We decided on a classic shed design with T 1-11 siding, double doors, and strips of trim framing everything in visually. The dimensions are about 4’ x 10’ which will give substantial storage without dominating our yard. For a continuous look with the sunroom, we used light shingles and white paint.


  1. (2) pressure treated 4” x 4” x 12’ timber ($30)
  2. (5) pressure treated 2” x 4” x 12’ lumber ($40)
  3. (2) pressure treated 3/4” x 4’ x 8’ plywood ($64)
  4. (3) 2” x 4” x 12’ studs ($15)
  5. (13) 2” x 4” x 8’ studs ($35)
  6. (2) 1/2” x 4’ x 8’ OSB plywood ($18)
  7. (4) 11/32” x 4’ x 8’ T 1-11 siding ($108)
  8. (1) 1/2” x 4’ x 8’ sanded plywood ($35)
  9. 3” deck screws ($25)
  10. 1 5/8” exterior screws ($9)
  11. 7/8” roofing nails ($3)
  12. 1 1/4” galvanized brad nails ($10)
  13. 15 pound roofing felt ($15)
  14. 20’ drip edge ($20)
  15. (2) bundles of 3-tab shingles ($70)
  16. caulk ($5)
  17. (1) gallon of exterior paint ($30)
  18. (4) hinges ($10)
  19. (1) hasp ($9)
  20. (1) lock ($9)

Total Cost: $548


Building the Base

  1. Level out the area where the shed’s footprint will be by moving dirt around if necessary. Check front to back and side to side for level.
  2. Cut the 4” x 4” pieces to match the width of your shed. These will sit directly on the ground and attach to the frame of the shed in order to keep the rest of the wood above ground contact.
  3. Build the base of the shed with the pressure treated 2” x 4” and 3” deck screws. Joists should be 16” on center.
  4. Attach the 4” x 4” skid pieces to the bottom of the base frame with 3” deck screws. I put the skids about 8” in from both sides of the frame.
  5. Cut the pressure treated 3/4” plywood to cover the top of the base frame, with the plywood flush with the edges of the frame. Use 3” deck screws to attach.
  6. If there is a structure behind the shed that you want to attach it to, make sure the base is lined up correctly for the shed walls to be flush with the structure. I used string to create a vertical line straight down from our sunroom to the ground so I could position the base.
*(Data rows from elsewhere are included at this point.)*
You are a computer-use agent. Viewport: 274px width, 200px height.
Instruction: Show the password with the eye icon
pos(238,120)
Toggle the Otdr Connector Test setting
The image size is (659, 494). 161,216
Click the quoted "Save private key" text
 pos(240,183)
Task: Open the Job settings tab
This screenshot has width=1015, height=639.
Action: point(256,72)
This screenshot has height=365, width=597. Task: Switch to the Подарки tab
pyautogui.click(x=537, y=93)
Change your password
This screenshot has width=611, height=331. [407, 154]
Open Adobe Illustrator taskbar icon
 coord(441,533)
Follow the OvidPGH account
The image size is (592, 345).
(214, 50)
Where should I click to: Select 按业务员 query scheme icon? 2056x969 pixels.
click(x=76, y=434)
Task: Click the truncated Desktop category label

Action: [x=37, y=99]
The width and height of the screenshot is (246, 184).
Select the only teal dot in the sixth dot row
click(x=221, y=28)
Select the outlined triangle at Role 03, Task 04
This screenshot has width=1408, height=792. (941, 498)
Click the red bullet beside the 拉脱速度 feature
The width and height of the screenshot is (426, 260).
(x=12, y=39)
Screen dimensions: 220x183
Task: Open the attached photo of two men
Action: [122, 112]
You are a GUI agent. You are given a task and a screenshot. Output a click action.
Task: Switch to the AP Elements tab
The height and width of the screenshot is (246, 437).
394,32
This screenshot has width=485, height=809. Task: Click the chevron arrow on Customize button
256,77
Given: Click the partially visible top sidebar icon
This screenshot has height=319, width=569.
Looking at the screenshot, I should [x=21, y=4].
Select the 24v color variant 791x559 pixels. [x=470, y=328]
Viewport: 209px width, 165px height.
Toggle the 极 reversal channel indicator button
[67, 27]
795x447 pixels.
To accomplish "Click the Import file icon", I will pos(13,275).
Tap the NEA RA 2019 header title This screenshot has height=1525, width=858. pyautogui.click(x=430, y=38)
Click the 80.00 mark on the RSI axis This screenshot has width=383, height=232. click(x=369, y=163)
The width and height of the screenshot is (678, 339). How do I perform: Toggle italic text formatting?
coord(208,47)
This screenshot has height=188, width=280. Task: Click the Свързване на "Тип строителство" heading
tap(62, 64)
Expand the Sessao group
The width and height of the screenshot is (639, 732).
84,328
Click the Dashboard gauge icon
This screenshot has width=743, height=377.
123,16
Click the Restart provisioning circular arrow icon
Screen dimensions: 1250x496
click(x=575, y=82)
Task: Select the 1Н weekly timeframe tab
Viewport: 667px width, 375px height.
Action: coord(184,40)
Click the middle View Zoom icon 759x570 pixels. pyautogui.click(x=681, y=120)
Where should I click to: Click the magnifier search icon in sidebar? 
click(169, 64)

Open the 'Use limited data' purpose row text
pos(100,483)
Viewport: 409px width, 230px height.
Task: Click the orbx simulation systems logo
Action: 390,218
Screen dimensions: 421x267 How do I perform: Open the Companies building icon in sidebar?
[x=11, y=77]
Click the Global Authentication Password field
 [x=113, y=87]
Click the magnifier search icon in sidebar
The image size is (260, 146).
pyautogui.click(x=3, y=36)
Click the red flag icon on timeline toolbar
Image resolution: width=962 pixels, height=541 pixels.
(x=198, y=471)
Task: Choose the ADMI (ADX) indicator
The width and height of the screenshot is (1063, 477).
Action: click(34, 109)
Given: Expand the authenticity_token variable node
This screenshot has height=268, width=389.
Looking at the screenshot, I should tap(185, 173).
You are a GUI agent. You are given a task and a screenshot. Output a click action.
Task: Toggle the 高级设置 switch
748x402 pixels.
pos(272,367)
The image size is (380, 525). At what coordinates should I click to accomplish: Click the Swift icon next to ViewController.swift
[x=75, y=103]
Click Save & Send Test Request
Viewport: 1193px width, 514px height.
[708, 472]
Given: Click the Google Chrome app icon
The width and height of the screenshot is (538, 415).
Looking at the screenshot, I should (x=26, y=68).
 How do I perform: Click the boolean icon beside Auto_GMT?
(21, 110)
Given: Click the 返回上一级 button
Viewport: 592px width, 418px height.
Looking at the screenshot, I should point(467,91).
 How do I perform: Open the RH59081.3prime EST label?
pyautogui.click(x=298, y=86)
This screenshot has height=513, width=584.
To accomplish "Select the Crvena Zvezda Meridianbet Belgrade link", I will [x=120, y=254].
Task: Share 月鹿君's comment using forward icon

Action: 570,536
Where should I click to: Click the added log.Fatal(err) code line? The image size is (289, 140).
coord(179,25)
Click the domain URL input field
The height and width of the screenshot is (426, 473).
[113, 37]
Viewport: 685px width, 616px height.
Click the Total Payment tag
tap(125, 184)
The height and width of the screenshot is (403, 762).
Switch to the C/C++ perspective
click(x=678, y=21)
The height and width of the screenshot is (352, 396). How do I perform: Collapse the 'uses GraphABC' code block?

Framing the Walls and Roof

  1. Build the back wall first using the 2” x 4” studs and 3” deck screws. The vertical (shorter) studs will need to be mitered to determine the slope of your roof. We used the minimum recommended slope for a shingle roof, 2:12 or 9.46 degrees. Use a miter saw to cut these angles, then cut the vertical studs to length. Attach these to the longer studs, 16” on center.
  2. Attach the back wall to the base of the frame using 3” deck screws. If there is a vertical surface behind your shed you want to attach the frame to, do that now.
  3. Build the front wall with 2” x 4” studs, including the last of the longer studs on the top of the wall. To strengthen the doorway, you’ll need to put double thick studs on the sides and top of the opening. Attach the wall to the base of the frame.
  4. Now build two side walls using the 2” x 4” studs. Studs should be 16” on center, but I just put one stud in the center of the wall because it was close. The side walls will be the same height as the front wall.
  5. Attach the side walls to the base of the frame, flush with the side of the frame, and to the front and back walls.
  6. Finish the frame by adding rafters for the roof. These will be made from 2” x 4” studs and attached 16” on center to the front and back walls. You’ll need to use a miter saw to cut the ends of the rafters to be be vertically flush with the front and back of the shed frame. You’ll also need to cut a piece off the front/bottom corner of the rafter so it sits flat on the front wall. You can calculate all this, but I just held a rafter up to the frame and marked where I needed to cut, then replicated that for the rest of the rafters. Attach them to the front and back walls with 3” deck screws.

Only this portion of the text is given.